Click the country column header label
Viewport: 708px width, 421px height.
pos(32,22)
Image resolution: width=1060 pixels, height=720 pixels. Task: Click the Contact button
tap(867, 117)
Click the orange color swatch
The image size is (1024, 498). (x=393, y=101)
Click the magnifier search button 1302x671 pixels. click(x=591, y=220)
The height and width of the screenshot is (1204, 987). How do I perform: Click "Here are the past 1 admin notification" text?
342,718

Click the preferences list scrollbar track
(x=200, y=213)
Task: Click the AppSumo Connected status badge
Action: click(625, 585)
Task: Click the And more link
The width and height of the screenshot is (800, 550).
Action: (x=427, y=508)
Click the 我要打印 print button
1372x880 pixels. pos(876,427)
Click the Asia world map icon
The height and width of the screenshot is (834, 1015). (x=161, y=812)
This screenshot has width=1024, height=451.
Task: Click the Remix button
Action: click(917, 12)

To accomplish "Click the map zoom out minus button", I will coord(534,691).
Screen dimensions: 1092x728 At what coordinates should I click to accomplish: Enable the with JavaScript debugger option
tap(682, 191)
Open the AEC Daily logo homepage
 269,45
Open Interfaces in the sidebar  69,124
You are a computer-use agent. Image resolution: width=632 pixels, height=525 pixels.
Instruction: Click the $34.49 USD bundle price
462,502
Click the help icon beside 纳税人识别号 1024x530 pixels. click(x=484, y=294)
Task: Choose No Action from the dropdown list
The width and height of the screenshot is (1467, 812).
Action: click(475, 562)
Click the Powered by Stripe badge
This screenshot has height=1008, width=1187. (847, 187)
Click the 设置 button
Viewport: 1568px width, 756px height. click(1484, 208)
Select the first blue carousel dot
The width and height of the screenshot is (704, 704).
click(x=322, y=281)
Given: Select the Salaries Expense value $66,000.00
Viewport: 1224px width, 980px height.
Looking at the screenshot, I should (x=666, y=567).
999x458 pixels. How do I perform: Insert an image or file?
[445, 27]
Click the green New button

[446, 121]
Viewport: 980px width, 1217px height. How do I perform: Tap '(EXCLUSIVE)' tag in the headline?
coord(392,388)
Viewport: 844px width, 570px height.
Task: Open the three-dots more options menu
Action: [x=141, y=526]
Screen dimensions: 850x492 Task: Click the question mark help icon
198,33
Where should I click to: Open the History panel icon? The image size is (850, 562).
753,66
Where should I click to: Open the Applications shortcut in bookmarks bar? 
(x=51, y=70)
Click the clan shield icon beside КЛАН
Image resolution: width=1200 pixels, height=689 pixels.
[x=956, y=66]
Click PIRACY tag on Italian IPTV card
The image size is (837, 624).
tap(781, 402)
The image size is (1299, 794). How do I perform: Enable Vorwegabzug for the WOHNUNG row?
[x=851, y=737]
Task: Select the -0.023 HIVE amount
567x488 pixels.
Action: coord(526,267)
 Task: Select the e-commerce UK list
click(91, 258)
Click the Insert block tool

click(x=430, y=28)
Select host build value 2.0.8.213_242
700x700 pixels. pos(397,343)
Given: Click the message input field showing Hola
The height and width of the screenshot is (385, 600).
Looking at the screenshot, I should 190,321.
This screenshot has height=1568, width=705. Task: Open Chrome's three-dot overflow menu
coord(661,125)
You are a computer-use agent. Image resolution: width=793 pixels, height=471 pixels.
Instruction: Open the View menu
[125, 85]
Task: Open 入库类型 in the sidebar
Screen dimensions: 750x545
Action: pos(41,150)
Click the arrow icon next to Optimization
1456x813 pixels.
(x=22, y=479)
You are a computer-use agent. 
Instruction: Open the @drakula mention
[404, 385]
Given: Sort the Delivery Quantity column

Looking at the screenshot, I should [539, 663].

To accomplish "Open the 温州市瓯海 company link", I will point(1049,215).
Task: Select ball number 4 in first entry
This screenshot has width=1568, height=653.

===

- What is needed
Copy every line from the material in which the word "sidebar" can be found.

- Your response
Open Interfaces in the sidebar  69,124
Task: Open 入库类型 in the sidebar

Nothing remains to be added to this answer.